Commenters should once again keep in mind that the list purposely does not include work that looks like a good bet for a nomination (such as the aforementioned Hawkes) and that it only includes films currently scheduled for release during the 2012 eligibility period (leaving out James Franco's work . With that said, here are 10 underdog actors for your consideration.

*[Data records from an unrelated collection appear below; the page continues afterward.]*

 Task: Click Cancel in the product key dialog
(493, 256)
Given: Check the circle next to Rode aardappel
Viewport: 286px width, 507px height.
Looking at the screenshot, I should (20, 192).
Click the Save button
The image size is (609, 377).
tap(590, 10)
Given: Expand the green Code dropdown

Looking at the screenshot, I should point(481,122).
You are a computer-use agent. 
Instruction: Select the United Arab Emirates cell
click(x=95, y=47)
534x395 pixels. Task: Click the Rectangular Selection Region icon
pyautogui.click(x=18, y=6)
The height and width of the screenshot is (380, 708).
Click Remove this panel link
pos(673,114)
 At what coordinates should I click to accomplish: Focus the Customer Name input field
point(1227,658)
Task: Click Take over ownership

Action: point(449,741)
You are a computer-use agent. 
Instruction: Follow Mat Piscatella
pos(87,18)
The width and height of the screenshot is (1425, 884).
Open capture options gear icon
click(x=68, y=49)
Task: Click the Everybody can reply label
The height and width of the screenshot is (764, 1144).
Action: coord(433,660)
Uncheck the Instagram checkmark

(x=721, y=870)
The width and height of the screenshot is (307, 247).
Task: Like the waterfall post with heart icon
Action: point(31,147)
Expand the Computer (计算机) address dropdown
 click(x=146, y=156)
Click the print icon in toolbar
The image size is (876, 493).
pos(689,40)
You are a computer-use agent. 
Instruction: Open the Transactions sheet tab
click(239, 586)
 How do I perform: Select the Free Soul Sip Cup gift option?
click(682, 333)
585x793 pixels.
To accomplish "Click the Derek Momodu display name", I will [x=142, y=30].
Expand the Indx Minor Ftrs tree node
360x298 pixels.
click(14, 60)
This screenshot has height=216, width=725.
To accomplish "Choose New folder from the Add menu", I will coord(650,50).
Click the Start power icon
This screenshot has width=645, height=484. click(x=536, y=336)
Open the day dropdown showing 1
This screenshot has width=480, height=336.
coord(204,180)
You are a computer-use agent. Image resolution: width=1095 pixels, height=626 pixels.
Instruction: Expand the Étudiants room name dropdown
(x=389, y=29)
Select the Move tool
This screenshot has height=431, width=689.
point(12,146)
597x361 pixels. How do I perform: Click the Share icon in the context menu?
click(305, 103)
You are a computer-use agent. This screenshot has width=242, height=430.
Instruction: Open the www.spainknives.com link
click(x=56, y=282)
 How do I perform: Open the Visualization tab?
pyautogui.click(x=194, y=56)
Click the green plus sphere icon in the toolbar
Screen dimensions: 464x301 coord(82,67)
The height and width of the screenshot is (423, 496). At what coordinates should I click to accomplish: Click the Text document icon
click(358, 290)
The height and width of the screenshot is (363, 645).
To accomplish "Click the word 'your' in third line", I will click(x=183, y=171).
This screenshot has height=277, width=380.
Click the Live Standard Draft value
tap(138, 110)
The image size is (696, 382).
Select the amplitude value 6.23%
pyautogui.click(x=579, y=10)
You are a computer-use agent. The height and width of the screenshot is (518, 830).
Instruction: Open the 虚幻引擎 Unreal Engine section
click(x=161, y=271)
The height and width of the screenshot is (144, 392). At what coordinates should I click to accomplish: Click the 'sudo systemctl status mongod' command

Comedy rarely fares well with the Academy (though they made a major exception to that rule with Melissa McCarthy, who just so happened to be one of our "underdogs" a year ago), but if there's one comedic performance to consider this year, it's arguably Jack Black's subtle, beautifully weird work in Richard Linklater's "Bernie." Black plays the titular character, an assistant mortician who becomes the only friend of the wealthy, recently widowed woman (played Shirley MacLaine, who also deserves some consideration in the supporting actress category) and then, well, murders her. Loosely based on a true story, the film became a sleeper hit this summer and Millennium is deservedly putting up a campaign for Black. In the end, though, it's likely Black's best bet its a Golden Globe nomination in the musical/comedy category, where he landed once before for another Linklater film, "The School of Rock."
Richard Gere, Arbitrage
Richard Gere has never managed an Oscar nom, despite a few arguable close calls ("Chicago," "An Officer and a Gentleman"). And while an extremely competitve lead actor category makes that unlikely to change this time around, Gere has never been better than he is in Nicholas Jarecki's "Arbitrage." A surprise box office hit this past month, the timely film gives Gere a role made for him in Robert Miller, a venture capitalist nicknamed “The Oracle” who gets into some serious trouble. Despite the Madoffian qualities of the character, Gere pulls off making audiences somehow root for Miller even though he clearly deserves what's coming. It might not be Daniel Day-Lewis playing Abraham Lincoln, but it's an admirable feat and a standout performance from a veteran actor who has been steadily working for nearly 40 years.